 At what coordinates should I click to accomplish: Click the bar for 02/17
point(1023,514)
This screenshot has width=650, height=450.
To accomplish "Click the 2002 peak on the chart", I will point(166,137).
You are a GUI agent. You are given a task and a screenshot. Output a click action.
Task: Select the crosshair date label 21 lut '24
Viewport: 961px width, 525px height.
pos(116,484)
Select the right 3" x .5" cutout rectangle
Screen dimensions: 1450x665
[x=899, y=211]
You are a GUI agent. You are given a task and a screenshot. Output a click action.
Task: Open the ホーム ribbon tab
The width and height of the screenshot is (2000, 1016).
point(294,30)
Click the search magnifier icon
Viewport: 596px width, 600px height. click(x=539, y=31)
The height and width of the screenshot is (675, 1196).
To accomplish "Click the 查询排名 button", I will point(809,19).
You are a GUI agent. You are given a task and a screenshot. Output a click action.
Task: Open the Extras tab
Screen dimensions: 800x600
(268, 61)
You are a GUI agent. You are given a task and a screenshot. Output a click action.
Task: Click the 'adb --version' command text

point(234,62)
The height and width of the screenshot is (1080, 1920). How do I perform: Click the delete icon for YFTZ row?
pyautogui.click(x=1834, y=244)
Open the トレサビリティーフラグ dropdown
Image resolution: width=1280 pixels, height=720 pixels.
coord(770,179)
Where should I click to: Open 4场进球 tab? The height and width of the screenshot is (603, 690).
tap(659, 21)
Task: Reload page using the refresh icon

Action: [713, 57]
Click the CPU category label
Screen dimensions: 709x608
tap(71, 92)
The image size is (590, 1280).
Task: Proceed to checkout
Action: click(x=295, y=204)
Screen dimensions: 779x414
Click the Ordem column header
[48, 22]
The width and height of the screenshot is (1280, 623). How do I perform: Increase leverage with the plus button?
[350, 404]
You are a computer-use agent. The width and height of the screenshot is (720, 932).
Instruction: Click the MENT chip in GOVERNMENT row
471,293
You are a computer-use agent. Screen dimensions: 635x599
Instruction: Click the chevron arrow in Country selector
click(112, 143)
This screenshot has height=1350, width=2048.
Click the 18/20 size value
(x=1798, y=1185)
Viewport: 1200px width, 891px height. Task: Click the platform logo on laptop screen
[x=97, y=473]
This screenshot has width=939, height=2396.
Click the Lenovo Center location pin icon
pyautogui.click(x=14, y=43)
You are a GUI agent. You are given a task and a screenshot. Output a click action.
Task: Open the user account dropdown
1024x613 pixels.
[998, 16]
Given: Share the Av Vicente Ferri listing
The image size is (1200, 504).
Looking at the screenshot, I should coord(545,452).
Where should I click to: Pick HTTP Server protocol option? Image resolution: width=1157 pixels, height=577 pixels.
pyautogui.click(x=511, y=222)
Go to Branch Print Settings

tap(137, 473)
⁂
▸ Action item: Every line of the listing is to be returned unchanged.

▸ Result:
 At what coordinates should I click to accomplish: Click the bar for 02/17
point(1023,514)
This screenshot has width=650, height=450.
To accomplish "Click the 2002 peak on the chart", I will point(166,137).
You are a GUI agent. You are given a task and a screenshot. Output a click action.
Task: Select the crosshair date label 21 lut '24
Viewport: 961px width, 525px height.
pos(116,484)
Select the right 3" x .5" cutout rectangle
Screen dimensions: 1450x665
[x=899, y=211]
You are a GUI agent. You are given a task and a screenshot. Output a click action.
Task: Open the ホーム ribbon tab
The width and height of the screenshot is (2000, 1016).
point(294,30)
Click the search magnifier icon
Viewport: 596px width, 600px height. click(x=539, y=31)
The height and width of the screenshot is (675, 1196).
To accomplish "Click the 查询排名 button", I will point(809,19).
You are a GUI agent. You are given a task and a screenshot. Output a click action.
Task: Open the Extras tab
Screen dimensions: 800x600
(268, 61)
You are a GUI agent. You are given a task and a screenshot. Output a click action.
Task: Click the 'adb --version' command text

point(234,62)
The height and width of the screenshot is (1080, 1920). How do I perform: Click the delete icon for YFTZ row?
pyautogui.click(x=1834, y=244)
Open the トレサビリティーフラグ dropdown
Image resolution: width=1280 pixels, height=720 pixels.
coord(770,179)
Where should I click to: Open 4场进球 tab? The height and width of the screenshot is (603, 690).
tap(659, 21)
Task: Reload page using the refresh icon

Action: [713, 57]
Click the CPU category label
Screen dimensions: 709x608
tap(71, 92)
The image size is (590, 1280).
Task: Proceed to checkout
Action: click(x=295, y=204)
Screen dimensions: 779x414
Click the Ordem column header
[48, 22]
The width and height of the screenshot is (1280, 623). How do I perform: Increase leverage with the plus button?
[350, 404]
You are a computer-use agent. The width and height of the screenshot is (720, 932).
Instruction: Click the MENT chip in GOVERNMENT row
471,293
You are a computer-use agent. Screen dimensions: 635x599
Instruction: Click the chevron arrow in Country selector
click(112, 143)
This screenshot has height=1350, width=2048.
Click the 18/20 size value
(x=1798, y=1185)
Viewport: 1200px width, 891px height. Task: Click the platform logo on laptop screen
[x=97, y=473]
This screenshot has width=939, height=2396.
Click the Lenovo Center location pin icon
pyautogui.click(x=14, y=43)
You are a GUI agent. You are given a task and a screenshot. Output a click action.
Task: Open the user account dropdown
1024x613 pixels.
[998, 16]
Given: Share the Av Vicente Ferri listing
The image size is (1200, 504).
Looking at the screenshot, I should coord(545,452).
Where should I click to: Pick HTTP Server protocol option? Image resolution: width=1157 pixels, height=577 pixels.
pyautogui.click(x=511, y=222)
Go to Branch Print Settings

tap(137, 473)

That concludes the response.